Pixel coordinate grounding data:
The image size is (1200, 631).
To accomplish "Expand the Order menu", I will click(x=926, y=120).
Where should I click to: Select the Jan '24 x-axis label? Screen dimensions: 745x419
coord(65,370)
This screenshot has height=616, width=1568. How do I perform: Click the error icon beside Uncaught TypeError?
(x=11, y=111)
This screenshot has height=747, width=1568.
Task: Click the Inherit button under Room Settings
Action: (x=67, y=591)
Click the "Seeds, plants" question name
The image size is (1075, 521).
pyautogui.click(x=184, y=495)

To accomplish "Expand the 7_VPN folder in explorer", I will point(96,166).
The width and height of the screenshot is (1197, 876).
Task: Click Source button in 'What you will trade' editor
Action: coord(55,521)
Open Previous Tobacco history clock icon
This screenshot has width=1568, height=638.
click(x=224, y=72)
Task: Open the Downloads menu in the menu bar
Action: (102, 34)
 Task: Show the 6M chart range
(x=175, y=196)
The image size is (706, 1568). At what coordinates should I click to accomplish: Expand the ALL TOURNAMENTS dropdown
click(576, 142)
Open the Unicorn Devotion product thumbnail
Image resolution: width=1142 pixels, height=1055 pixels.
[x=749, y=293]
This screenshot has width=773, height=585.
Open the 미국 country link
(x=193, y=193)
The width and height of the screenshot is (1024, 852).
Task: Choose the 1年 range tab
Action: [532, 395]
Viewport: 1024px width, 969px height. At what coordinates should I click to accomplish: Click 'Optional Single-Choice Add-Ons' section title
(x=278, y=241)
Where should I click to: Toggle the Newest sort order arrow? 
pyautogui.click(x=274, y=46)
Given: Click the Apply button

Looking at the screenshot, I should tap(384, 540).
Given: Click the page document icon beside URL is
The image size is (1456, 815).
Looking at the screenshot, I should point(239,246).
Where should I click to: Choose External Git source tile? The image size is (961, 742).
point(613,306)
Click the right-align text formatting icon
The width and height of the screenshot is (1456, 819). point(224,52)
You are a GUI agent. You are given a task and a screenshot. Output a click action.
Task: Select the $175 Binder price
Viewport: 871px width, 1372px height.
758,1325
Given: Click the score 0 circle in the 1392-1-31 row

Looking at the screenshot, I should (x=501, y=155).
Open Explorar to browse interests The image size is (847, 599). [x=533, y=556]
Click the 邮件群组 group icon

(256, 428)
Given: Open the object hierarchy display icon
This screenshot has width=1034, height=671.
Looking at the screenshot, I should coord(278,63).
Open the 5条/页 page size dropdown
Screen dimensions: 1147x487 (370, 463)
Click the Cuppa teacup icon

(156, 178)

▶ [WHAT IS REQUIRED] The answer must be an exact transcription of every record above.

▶ [EXPECTED ANSWER]
The image size is (1200, 631).
To accomplish "Expand the Order menu", I will click(x=926, y=120).
Where should I click to: Select the Jan '24 x-axis label? Screen dimensions: 745x419
coord(65,370)
This screenshot has height=616, width=1568. How do I perform: Click the error icon beside Uncaught TypeError?
(x=11, y=111)
This screenshot has height=747, width=1568.
Task: Click the Inherit button under Room Settings
Action: (x=67, y=591)
Click the "Seeds, plants" question name
The image size is (1075, 521).
pyautogui.click(x=184, y=495)

To accomplish "Expand the 7_VPN folder in explorer", I will point(96,166).
The width and height of the screenshot is (1197, 876).
Task: Click Source button in 'What you will trade' editor
Action: coord(55,521)
Open Previous Tobacco history clock icon
This screenshot has width=1568, height=638.
click(x=224, y=72)
Task: Open the Downloads menu in the menu bar
Action: (102, 34)
 Task: Show the 6M chart range
(x=175, y=196)
The image size is (706, 1568). At what coordinates should I click to accomplish: Expand the ALL TOURNAMENTS dropdown
click(576, 142)
Open the Unicorn Devotion product thumbnail
Image resolution: width=1142 pixels, height=1055 pixels.
[x=749, y=293]
This screenshot has width=773, height=585.
Open the 미국 country link
(x=193, y=193)
The width and height of the screenshot is (1024, 852).
Task: Choose the 1年 range tab
Action: [532, 395]
Viewport: 1024px width, 969px height. At what coordinates should I click to accomplish: Click 'Optional Single-Choice Add-Ons' section title
(x=278, y=241)
Where should I click to: Toggle the Newest sort order arrow? 
pyautogui.click(x=274, y=46)
Given: Click the Apply button

Looking at the screenshot, I should tap(384, 540).
Given: Click the page document icon beside URL is
The image size is (1456, 815).
Looking at the screenshot, I should point(239,246).
Where should I click to: Choose External Git source tile? The image size is (961, 742).
point(613,306)
Click the right-align text formatting icon
The width and height of the screenshot is (1456, 819). point(224,52)
You are a GUI agent. You are given a task and a screenshot. Output a click action.
Task: Select the $175 Binder price
Viewport: 871px width, 1372px height.
758,1325
Given: Click the score 0 circle in the 1392-1-31 row

Looking at the screenshot, I should (x=501, y=155).
Open Explorar to browse interests The image size is (847, 599). [x=533, y=556]
Click the 邮件群组 group icon

(256, 428)
Given: Open the object hierarchy display icon
This screenshot has width=1034, height=671.
Looking at the screenshot, I should coord(278,63).
Open the 5条/页 page size dropdown
Screen dimensions: 1147x487 (370, 463)
Click the Cuppa teacup icon

(156, 178)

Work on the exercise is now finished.